With Snow White and the Seven Dwarfs Disney proved that cartoons could tell in-depth stories. It was the first of many classic animated feature films produced by the Disney studios, but Walt himself was never content with the status quo. While his studio continued to produce animated features, Walt explored new avenues—live-action films, nature documentaries, and even television. (I was not aware of this, but Disney’s True Life Adventures were the first modern nature documentaries.) Eventually, he developed the idea of creating a real-life fantasy world that people could actually visit and explore, and Disneyland—the first modern theme park—was born. Even when he passed away, Walt was planning to create an experimental prototype community of tomorrow (EPCOT), a city where the advances of the future could become a reality. Disney was never content to rest on his laurels and was truly a lifelong innovator.                 

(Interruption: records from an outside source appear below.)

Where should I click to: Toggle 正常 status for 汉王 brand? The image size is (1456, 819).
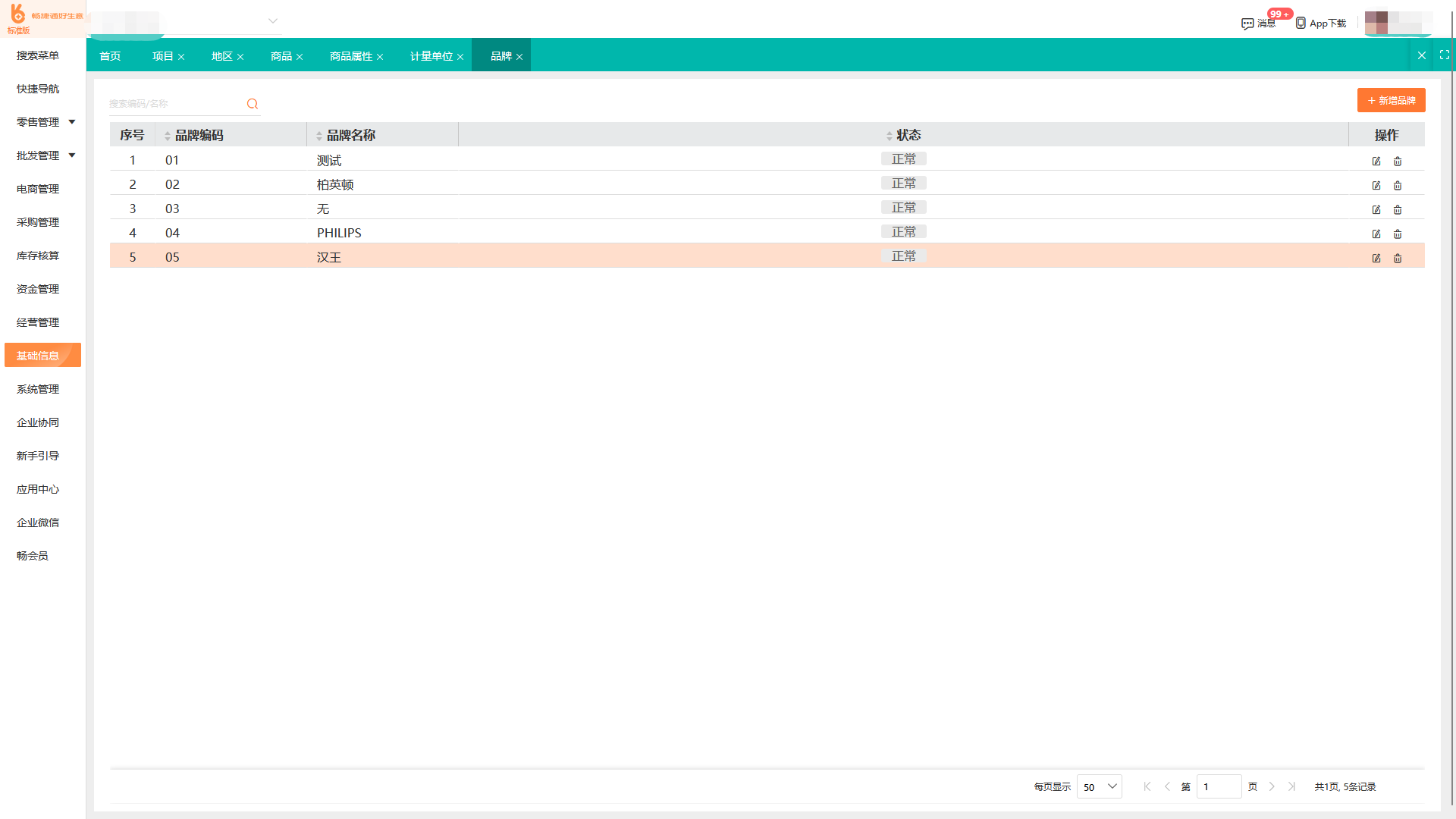(903, 256)
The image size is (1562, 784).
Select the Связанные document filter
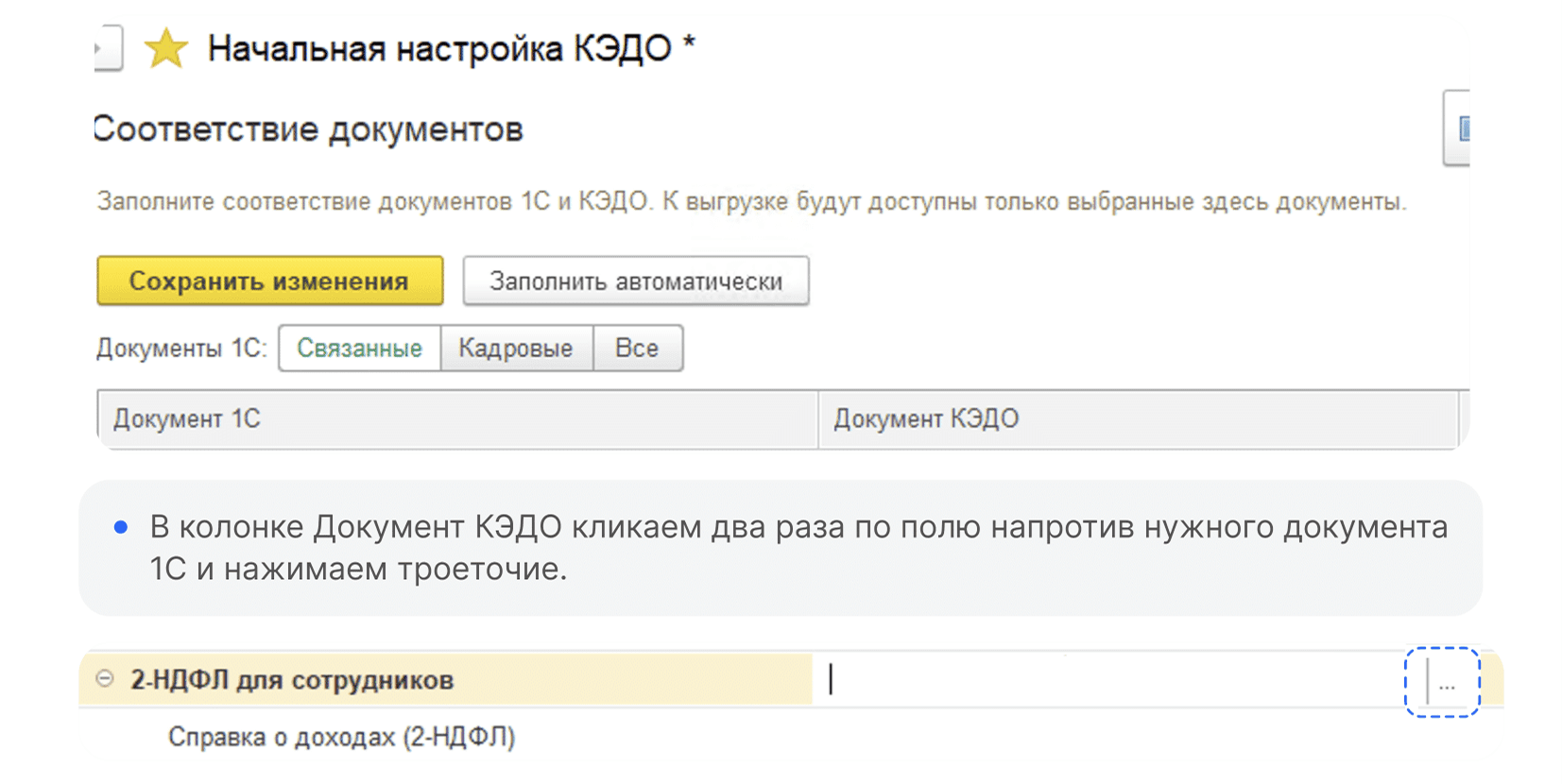coord(360,348)
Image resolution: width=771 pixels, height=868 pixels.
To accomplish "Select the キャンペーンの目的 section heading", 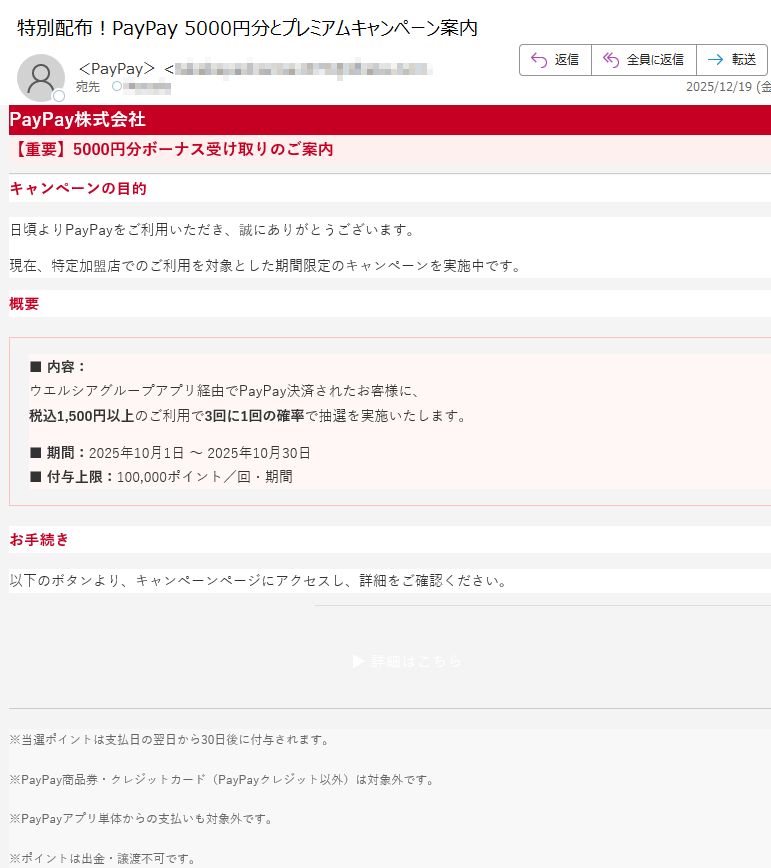I will [x=78, y=188].

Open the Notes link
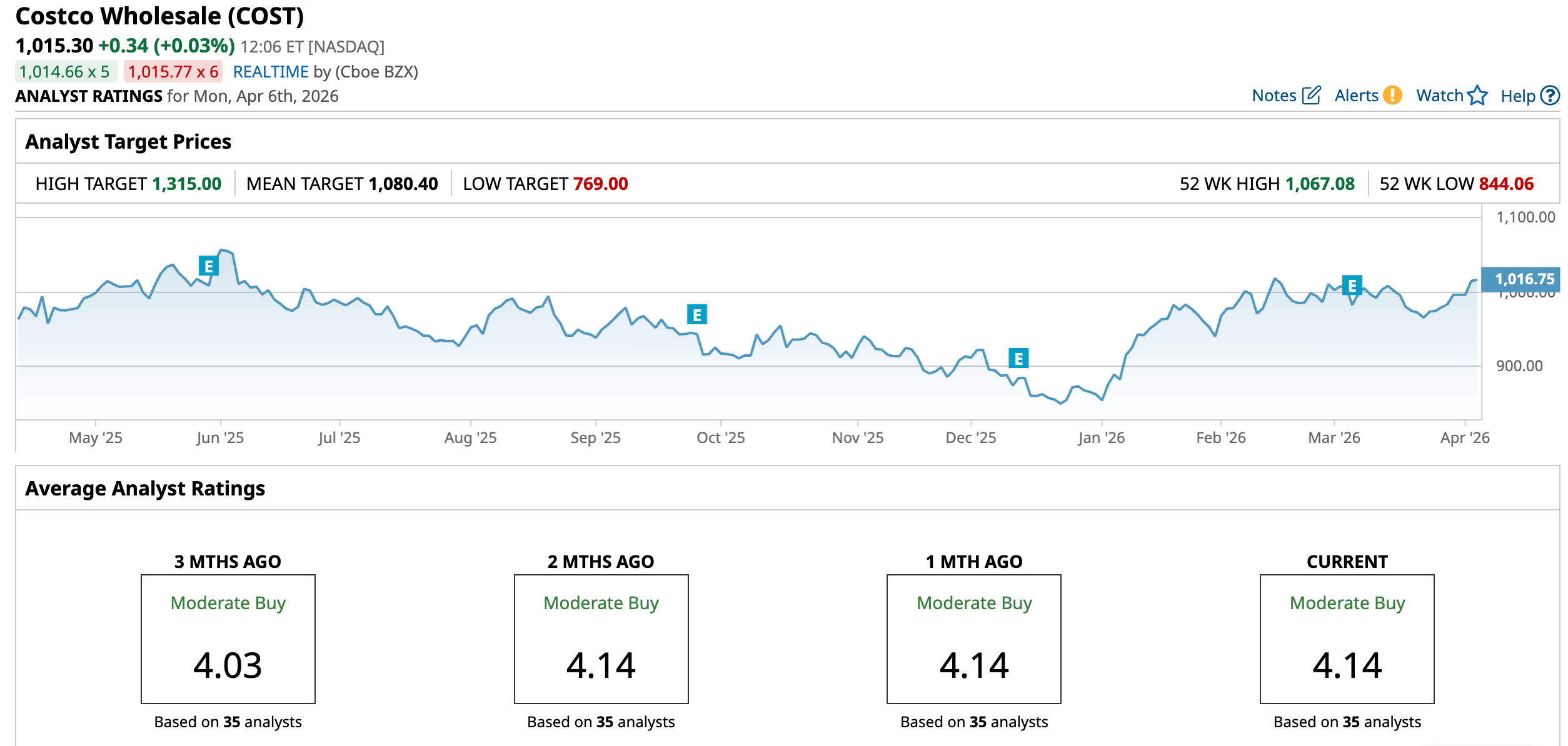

What can I learn from this as an educator? My job will never be done. I will never reach the point where my course materials perfect. There will be areas that are successful, but there will be others that need to be improved. Every year I will have new students with new challenges that will compel me to adapt—to get creative—and meet the challenges head on. In order to be the best teacher I can be, I can’t always be the teacher I was last year. I will have to “plus” a few things and keep moving forward. That’s what Walt Disney would do anyway.         

I will leave you with one of Walt Disney’s quotes:  “Around here, however, we don’t look backward for very long. We keep moving forward, opening new doors and doing new things because we’re curious…and curiosity keeps leading us down new paths.”